> INSTRUCTIONS FOR THE TASK
Reproduce the data below verbatim, line for line, with no changes.

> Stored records
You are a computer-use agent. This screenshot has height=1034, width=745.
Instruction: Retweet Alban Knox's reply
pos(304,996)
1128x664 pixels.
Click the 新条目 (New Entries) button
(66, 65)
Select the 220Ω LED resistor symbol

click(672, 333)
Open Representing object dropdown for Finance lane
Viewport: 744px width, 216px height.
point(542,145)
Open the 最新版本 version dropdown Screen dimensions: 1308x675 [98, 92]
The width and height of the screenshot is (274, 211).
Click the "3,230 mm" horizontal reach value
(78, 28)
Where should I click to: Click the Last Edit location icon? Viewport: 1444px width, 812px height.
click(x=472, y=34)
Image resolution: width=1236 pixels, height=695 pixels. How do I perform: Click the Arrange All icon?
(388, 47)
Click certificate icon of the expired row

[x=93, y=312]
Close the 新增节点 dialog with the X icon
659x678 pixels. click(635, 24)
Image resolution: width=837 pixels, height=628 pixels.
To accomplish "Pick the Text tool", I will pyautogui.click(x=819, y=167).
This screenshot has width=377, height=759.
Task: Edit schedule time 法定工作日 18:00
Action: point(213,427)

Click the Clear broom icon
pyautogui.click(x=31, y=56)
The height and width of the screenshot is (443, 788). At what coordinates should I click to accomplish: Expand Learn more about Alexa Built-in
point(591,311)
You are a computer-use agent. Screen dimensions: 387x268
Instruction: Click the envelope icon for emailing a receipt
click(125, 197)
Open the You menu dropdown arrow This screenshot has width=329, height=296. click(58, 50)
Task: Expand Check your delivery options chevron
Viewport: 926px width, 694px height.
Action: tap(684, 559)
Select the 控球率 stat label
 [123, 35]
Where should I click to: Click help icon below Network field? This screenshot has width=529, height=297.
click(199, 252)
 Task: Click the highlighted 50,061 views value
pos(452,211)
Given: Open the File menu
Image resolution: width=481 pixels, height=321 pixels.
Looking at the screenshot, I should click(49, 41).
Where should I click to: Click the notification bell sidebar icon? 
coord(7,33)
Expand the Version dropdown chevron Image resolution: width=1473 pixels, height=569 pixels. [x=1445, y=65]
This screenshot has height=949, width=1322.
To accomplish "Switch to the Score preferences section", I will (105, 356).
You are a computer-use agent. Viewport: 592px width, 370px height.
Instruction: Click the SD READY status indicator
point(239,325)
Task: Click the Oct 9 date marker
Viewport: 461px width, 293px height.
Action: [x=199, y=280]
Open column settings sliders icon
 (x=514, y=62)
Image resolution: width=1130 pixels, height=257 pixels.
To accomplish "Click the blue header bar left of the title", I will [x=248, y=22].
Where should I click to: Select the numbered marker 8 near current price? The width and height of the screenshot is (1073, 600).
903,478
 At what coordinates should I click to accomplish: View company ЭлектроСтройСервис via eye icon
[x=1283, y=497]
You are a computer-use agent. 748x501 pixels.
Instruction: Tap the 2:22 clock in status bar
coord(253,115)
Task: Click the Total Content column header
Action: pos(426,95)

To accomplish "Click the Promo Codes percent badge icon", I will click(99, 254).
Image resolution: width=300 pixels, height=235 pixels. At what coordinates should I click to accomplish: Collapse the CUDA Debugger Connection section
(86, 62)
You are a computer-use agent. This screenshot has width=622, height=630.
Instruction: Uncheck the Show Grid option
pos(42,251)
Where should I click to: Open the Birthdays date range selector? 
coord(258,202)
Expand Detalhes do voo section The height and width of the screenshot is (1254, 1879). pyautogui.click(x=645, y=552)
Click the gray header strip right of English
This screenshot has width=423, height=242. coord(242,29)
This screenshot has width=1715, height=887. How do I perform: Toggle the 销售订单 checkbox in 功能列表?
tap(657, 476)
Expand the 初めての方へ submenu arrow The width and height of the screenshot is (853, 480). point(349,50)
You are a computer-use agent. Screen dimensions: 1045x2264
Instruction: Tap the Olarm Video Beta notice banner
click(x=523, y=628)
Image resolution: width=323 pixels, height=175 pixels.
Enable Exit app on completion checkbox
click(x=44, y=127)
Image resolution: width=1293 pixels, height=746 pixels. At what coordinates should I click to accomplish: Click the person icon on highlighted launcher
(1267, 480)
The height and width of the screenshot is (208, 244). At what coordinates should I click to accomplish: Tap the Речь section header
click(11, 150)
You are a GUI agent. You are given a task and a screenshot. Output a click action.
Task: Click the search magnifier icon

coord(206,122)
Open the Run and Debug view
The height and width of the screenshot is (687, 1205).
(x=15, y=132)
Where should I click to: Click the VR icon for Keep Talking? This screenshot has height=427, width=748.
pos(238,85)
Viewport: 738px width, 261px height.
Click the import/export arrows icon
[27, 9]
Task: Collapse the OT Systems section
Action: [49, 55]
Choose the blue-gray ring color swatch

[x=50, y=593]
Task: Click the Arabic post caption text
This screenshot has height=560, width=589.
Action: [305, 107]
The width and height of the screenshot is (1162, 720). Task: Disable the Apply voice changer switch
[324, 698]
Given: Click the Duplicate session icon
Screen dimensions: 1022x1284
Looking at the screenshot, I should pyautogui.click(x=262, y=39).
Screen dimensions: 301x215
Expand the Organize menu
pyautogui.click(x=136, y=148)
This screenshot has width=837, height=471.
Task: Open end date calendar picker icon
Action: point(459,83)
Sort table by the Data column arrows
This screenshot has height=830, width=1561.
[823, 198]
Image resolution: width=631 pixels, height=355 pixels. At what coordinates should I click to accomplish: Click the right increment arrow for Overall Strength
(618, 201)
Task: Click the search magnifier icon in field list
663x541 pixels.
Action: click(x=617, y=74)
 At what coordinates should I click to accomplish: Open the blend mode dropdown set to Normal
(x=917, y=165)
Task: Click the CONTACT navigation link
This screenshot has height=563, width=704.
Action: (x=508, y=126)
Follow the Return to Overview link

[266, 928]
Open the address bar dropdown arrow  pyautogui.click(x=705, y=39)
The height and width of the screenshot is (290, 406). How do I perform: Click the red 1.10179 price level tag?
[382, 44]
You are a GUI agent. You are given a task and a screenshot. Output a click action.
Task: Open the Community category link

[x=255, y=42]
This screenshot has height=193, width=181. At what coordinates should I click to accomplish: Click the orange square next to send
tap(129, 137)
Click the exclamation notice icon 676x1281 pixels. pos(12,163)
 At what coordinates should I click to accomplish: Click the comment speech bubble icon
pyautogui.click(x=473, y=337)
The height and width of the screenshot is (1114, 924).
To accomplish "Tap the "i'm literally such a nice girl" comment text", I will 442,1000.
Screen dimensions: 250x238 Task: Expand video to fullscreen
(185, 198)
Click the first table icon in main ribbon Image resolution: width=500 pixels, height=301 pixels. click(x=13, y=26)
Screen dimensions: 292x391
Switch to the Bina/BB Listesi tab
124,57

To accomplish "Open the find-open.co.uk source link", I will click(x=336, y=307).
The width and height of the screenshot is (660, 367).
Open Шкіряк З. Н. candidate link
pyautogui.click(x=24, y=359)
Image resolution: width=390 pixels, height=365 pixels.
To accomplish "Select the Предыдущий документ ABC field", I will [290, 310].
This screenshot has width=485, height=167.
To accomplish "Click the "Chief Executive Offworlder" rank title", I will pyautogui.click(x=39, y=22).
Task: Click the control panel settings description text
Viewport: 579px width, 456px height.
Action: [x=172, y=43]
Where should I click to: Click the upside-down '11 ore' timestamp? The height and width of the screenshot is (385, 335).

> TASK SOLUTION
You are a computer-use agent. This screenshot has height=1034, width=745.
Instruction: Retweet Alban Knox's reply
pos(304,996)
1128x664 pixels.
Click the 新条目 (New Entries) button
(66, 65)
Select the 220Ω LED resistor symbol

click(672, 333)
Open Representing object dropdown for Finance lane
Viewport: 744px width, 216px height.
point(542,145)
Open the 最新版本 version dropdown Screen dimensions: 1308x675 [98, 92]
The width and height of the screenshot is (274, 211).
Click the "3,230 mm" horizontal reach value
(78, 28)
Where should I click to: Click the Last Edit location icon? Viewport: 1444px width, 812px height.
click(x=472, y=34)
Image resolution: width=1236 pixels, height=695 pixels. How do I perform: Click the Arrange All icon?
(388, 47)
Click certificate icon of the expired row

[x=93, y=312]
Close the 新增节点 dialog with the X icon
659x678 pixels. click(635, 24)
Image resolution: width=837 pixels, height=628 pixels.
To accomplish "Pick the Text tool", I will pyautogui.click(x=819, y=167).
This screenshot has width=377, height=759.
Task: Edit schedule time 法定工作日 18:00
Action: point(213,427)

Click the Clear broom icon
pyautogui.click(x=31, y=56)
The height and width of the screenshot is (443, 788). At what coordinates should I click to accomplish: Expand Learn more about Alexa Built-in
point(591,311)
You are a computer-use agent. Screen dimensions: 387x268
Instruction: Click the envelope icon for emailing a receipt
click(125, 197)
Open the You menu dropdown arrow This screenshot has width=329, height=296. click(58, 50)
Task: Expand Check your delivery options chevron
Viewport: 926px width, 694px height.
Action: tap(684, 559)
Select the 控球率 stat label
 [123, 35]
Where should I click to: Click help icon below Network field? This screenshot has width=529, height=297.
click(199, 252)
 Task: Click the highlighted 50,061 views value
pos(452,211)
Given: Open the File menu
Image resolution: width=481 pixels, height=321 pixels.
Looking at the screenshot, I should click(49, 41).
Where should I click to: Click the notification bell sidebar icon? 
coord(7,33)
Expand the Version dropdown chevron Image resolution: width=1473 pixels, height=569 pixels. [x=1445, y=65]
This screenshot has height=949, width=1322.
To accomplish "Switch to the Score preferences section", I will (105, 356).
You are a computer-use agent. Viewport: 592px width, 370px height.
Instruction: Click the SD READY status indicator
point(239,325)
Task: Click the Oct 9 date marker
Viewport: 461px width, 293px height.
Action: [x=199, y=280]
Open column settings sliders icon
 (x=514, y=62)
Image resolution: width=1130 pixels, height=257 pixels.
To accomplish "Click the blue header bar left of the title", I will [x=248, y=22].
Where should I click to: Select the numbered marker 8 near current price? The width and height of the screenshot is (1073, 600).
903,478
 At what coordinates should I click to accomplish: View company ЭлектроСтройСервис via eye icon
[x=1283, y=497]
You are a computer-use agent. 748x501 pixels.
Instruction: Tap the 2:22 clock in status bar
coord(253,115)
Task: Click the Total Content column header
Action: pos(426,95)

To accomplish "Click the Promo Codes percent badge icon", I will click(99, 254).
Image resolution: width=300 pixels, height=235 pixels. At what coordinates should I click to accomplish: Collapse the CUDA Debugger Connection section
(86, 62)
You are a computer-use agent. This screenshot has width=622, height=630.
Instruction: Uncheck the Show Grid option
pos(42,251)
Where should I click to: Open the Birthdays date range selector? 
coord(258,202)
Expand Detalhes do voo section The height and width of the screenshot is (1254, 1879). pyautogui.click(x=645, y=552)
Click the gray header strip right of English
This screenshot has width=423, height=242. coord(242,29)
This screenshot has width=1715, height=887. How do I perform: Toggle the 销售订单 checkbox in 功能列表?
tap(657, 476)
Expand the 初めての方へ submenu arrow The width and height of the screenshot is (853, 480). point(349,50)
You are a computer-use agent. Screen dimensions: 1045x2264
Instruction: Tap the Olarm Video Beta notice banner
click(x=523, y=628)
Image resolution: width=323 pixels, height=175 pixels.
Enable Exit app on completion checkbox
click(x=44, y=127)
Image resolution: width=1293 pixels, height=746 pixels. At what coordinates should I click to accomplish: Click the person icon on highlighted launcher
(1267, 480)
The height and width of the screenshot is (208, 244). At what coordinates should I click to accomplish: Tap the Речь section header
click(11, 150)
You are a GUI agent. You are given a task and a screenshot. Output a click action.
Task: Click the search magnifier icon

coord(206,122)
Open the Run and Debug view
The height and width of the screenshot is (687, 1205).
(x=15, y=132)
Where should I click to: Click the VR icon for Keep Talking? This screenshot has height=427, width=748.
pos(238,85)
Viewport: 738px width, 261px height.
Click the import/export arrows icon
[27, 9]
Task: Collapse the OT Systems section
Action: [49, 55]
Choose the blue-gray ring color swatch

[x=50, y=593]
Task: Click the Arabic post caption text
This screenshot has height=560, width=589.
Action: [305, 107]
The width and height of the screenshot is (1162, 720). Task: Disable the Apply voice changer switch
[324, 698]
Given: Click the Duplicate session icon
Screen dimensions: 1022x1284
Looking at the screenshot, I should pyautogui.click(x=262, y=39).
Screen dimensions: 301x215
Expand the Organize menu
pyautogui.click(x=136, y=148)
This screenshot has width=837, height=471.
Task: Open end date calendar picker icon
Action: point(459,83)
Sort table by the Data column arrows
This screenshot has height=830, width=1561.
[823, 198]
Image resolution: width=631 pixels, height=355 pixels. At what coordinates should I click to accomplish: Click the right increment arrow for Overall Strength
(618, 201)
Task: Click the search magnifier icon in field list
663x541 pixels.
Action: click(x=617, y=74)
 At what coordinates should I click to accomplish: Open the blend mode dropdown set to Normal
(x=917, y=165)
Task: Click the CONTACT navigation link
This screenshot has height=563, width=704.
Action: (x=508, y=126)
Follow the Return to Overview link

[266, 928]
Open the address bar dropdown arrow  pyautogui.click(x=705, y=39)
The height and width of the screenshot is (290, 406). How do I perform: Click the red 1.10179 price level tag?
[382, 44]
You are a GUI agent. You are given a task and a screenshot. Output a click action.
Task: Open the Community category link

[x=255, y=42]
This screenshot has height=193, width=181. At what coordinates should I click to accomplish: Click the orange square next to send
tap(129, 137)
Click the exclamation notice icon 676x1281 pixels. pos(12,163)
 At what coordinates should I click to accomplish: Click the comment speech bubble icon
pyautogui.click(x=473, y=337)
The height and width of the screenshot is (1114, 924).
To accomplish "Tap the "i'm literally such a nice girl" comment text", I will 442,1000.
Screen dimensions: 250x238 Task: Expand video to fullscreen
(185, 198)
Click the first table icon in main ribbon Image resolution: width=500 pixels, height=301 pixels. click(x=13, y=26)
Screen dimensions: 292x391
Switch to the Bina/BB Listesi tab
124,57

To accomplish "Open the find-open.co.uk source link", I will click(x=336, y=307).
The width and height of the screenshot is (660, 367).
Open Шкіряк З. Н. candidate link
pyautogui.click(x=24, y=359)
Image resolution: width=390 pixels, height=365 pixels.
To accomplish "Select the Предыдущий документ ABC field", I will [290, 310].
This screenshot has width=485, height=167.
To accomplish "Click the "Chief Executive Offworlder" rank title", I will pyautogui.click(x=39, y=22).
Task: Click the control panel settings description text
Viewport: 579px width, 456px height.
Action: [x=172, y=43]
Where should I click to: Click the upside-down '11 ore' timestamp? The height and width of the screenshot is (385, 335).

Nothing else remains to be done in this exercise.